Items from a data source
┄┄┄┄┄┄┄┄┄┄┄┄┄┄┄┄┄┄┄┄
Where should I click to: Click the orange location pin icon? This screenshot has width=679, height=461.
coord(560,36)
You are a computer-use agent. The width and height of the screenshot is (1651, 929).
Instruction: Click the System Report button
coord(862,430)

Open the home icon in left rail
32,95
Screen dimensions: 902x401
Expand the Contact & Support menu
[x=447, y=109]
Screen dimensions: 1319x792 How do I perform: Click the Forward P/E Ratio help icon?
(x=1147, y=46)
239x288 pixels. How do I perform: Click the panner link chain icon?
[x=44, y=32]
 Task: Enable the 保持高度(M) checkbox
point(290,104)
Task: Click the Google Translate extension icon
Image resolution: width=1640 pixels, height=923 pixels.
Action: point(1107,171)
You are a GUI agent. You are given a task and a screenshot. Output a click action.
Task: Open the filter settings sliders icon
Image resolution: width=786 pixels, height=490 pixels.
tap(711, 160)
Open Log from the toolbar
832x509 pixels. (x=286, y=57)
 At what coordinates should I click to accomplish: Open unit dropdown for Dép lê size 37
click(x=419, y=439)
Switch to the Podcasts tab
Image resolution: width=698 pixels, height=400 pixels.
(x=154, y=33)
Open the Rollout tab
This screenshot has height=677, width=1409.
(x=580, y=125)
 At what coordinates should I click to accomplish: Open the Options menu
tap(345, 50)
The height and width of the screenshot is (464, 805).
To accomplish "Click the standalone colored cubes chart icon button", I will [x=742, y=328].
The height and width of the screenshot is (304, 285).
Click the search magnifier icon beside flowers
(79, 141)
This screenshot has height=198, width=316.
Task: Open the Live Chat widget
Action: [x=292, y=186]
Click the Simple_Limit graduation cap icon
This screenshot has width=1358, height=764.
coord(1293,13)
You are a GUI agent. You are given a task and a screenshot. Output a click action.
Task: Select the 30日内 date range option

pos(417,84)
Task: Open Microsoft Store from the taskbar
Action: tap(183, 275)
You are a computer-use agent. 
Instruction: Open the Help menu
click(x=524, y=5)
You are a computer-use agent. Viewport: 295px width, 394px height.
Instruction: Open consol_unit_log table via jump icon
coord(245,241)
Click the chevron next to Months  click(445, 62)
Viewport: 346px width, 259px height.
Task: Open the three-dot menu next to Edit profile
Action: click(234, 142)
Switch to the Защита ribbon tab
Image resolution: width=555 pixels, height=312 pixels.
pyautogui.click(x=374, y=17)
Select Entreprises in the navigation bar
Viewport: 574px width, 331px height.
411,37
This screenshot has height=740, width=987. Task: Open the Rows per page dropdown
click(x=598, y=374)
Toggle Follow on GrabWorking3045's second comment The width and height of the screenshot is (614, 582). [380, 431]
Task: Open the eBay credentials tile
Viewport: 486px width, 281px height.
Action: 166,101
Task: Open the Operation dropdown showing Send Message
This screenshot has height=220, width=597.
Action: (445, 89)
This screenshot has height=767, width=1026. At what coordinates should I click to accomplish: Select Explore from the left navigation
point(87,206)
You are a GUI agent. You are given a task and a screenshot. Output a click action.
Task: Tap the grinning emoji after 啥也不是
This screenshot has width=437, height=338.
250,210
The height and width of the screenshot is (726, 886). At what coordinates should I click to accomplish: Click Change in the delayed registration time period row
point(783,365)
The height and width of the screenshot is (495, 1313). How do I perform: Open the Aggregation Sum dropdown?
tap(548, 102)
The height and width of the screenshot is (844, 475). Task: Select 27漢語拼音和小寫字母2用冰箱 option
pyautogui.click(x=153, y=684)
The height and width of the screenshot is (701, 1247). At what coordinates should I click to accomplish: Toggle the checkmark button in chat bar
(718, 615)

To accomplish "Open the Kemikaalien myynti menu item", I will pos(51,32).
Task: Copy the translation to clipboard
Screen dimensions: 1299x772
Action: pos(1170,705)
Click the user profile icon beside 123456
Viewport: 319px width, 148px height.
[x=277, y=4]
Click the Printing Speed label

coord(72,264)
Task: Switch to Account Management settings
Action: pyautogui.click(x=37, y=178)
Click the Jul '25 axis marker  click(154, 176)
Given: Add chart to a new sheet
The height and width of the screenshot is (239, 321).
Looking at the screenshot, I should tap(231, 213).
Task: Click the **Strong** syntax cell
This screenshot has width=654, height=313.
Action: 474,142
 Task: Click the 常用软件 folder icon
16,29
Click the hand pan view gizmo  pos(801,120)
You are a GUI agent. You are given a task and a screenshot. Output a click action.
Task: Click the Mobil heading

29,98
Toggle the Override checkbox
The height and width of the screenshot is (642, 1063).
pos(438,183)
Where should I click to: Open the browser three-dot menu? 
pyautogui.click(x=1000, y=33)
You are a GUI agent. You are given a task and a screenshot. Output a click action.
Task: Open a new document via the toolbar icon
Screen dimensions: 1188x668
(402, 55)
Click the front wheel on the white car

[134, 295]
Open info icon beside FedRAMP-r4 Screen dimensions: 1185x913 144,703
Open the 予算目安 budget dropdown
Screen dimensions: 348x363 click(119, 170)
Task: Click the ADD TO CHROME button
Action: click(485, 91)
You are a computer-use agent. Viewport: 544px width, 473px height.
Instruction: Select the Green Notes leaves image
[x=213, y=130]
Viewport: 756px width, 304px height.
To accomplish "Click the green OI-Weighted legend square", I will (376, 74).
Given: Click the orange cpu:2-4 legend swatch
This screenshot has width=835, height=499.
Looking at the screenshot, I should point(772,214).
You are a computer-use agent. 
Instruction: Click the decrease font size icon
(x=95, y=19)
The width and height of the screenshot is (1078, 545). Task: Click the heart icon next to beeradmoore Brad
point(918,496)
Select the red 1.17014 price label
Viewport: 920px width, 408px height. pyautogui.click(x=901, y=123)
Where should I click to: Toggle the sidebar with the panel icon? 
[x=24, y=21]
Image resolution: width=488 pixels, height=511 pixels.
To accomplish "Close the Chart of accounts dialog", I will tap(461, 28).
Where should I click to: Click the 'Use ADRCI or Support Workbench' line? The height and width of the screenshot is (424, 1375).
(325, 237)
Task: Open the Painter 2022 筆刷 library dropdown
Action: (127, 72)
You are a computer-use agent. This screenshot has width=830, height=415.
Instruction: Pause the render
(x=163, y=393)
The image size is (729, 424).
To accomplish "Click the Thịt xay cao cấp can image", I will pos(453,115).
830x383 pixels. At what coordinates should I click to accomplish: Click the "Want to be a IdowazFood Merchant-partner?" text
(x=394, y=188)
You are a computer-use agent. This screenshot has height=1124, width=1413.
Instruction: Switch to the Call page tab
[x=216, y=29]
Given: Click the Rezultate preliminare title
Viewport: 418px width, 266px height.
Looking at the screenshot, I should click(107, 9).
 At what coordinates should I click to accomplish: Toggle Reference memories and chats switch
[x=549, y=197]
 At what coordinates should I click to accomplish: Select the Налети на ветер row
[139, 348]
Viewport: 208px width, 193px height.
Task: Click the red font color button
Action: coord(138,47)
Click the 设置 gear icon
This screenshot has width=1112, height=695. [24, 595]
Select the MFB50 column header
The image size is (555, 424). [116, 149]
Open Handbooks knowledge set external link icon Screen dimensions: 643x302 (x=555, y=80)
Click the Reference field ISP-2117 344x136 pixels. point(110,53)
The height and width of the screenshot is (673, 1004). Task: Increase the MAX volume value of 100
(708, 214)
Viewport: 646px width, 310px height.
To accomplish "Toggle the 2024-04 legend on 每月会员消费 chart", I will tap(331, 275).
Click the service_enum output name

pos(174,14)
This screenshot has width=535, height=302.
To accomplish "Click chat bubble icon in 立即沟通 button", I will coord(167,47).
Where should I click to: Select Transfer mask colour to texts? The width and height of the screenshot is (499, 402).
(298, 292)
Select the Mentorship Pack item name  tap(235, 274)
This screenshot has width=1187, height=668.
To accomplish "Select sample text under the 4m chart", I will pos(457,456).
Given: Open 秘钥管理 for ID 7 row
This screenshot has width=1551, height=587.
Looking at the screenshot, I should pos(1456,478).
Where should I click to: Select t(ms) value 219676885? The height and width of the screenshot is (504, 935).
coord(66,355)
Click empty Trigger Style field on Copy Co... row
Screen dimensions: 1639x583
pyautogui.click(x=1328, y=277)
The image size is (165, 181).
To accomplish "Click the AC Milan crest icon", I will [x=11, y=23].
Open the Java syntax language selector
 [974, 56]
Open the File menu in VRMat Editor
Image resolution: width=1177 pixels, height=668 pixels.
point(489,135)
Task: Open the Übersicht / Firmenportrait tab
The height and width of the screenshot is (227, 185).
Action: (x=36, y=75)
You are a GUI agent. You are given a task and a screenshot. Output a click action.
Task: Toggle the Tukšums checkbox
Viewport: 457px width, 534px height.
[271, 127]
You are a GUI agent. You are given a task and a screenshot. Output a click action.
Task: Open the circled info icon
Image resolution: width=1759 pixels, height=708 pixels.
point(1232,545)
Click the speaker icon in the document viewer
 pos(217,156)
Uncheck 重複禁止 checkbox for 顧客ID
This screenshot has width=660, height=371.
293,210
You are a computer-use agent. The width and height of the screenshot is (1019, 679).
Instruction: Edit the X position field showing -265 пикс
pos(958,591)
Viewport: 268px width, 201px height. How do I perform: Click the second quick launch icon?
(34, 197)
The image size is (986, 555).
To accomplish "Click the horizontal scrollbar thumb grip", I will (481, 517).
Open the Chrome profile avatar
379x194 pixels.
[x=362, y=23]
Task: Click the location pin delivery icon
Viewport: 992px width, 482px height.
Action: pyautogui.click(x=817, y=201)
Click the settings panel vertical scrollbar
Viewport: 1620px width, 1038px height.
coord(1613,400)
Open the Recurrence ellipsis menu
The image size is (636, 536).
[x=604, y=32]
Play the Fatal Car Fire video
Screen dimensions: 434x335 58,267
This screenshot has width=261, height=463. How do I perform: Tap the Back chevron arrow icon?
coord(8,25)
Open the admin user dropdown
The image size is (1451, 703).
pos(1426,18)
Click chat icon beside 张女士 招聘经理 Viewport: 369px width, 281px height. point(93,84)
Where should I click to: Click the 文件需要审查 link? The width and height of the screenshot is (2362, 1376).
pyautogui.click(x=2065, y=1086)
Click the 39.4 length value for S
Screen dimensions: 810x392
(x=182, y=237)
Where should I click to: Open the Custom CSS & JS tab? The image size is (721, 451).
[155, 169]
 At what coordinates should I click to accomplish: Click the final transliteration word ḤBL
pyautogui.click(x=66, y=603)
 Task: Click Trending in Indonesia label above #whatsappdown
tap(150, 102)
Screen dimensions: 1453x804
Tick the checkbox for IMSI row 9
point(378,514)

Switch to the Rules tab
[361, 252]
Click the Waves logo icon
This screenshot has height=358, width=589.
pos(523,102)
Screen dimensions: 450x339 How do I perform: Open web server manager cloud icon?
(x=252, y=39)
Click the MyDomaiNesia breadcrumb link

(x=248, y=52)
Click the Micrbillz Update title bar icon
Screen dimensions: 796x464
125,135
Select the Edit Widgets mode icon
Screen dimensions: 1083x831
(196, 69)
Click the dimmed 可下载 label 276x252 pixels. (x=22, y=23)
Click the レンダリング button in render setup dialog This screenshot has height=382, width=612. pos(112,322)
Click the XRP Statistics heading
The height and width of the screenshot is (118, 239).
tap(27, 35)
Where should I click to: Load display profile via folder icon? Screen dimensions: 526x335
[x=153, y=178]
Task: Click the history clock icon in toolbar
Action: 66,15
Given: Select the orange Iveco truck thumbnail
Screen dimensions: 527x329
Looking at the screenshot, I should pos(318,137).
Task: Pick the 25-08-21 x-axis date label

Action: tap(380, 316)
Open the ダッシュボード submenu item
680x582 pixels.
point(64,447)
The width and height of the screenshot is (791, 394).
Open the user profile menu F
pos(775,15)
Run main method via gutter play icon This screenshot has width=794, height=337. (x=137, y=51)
┄┄┄┄┄┄┄┄┄┄┄┄┄┄┄┄┄┄┄┄
* **The request**: Reproduce verbatim the lines of the listing above, beginning with the line that contains "Given: Add chart to a new sheet" and continuing through the line that contains "pos(438,183)", with both included.

* **Solution**:
Given: Add chart to a new sheet
The height and width of the screenshot is (239, 321).
Looking at the screenshot, I should tap(231, 213).
Task: Click the **Strong** syntax cell
This screenshot has width=654, height=313.
Action: 474,142
 Task: Click the 常用软件 folder icon
16,29
Click the hand pan view gizmo  pos(801,120)
You are a GUI agent. You are given a task and a screenshot. Output a click action.
Task: Click the Mobil heading

29,98
Toggle the Override checkbox
The height and width of the screenshot is (642, 1063).
pos(438,183)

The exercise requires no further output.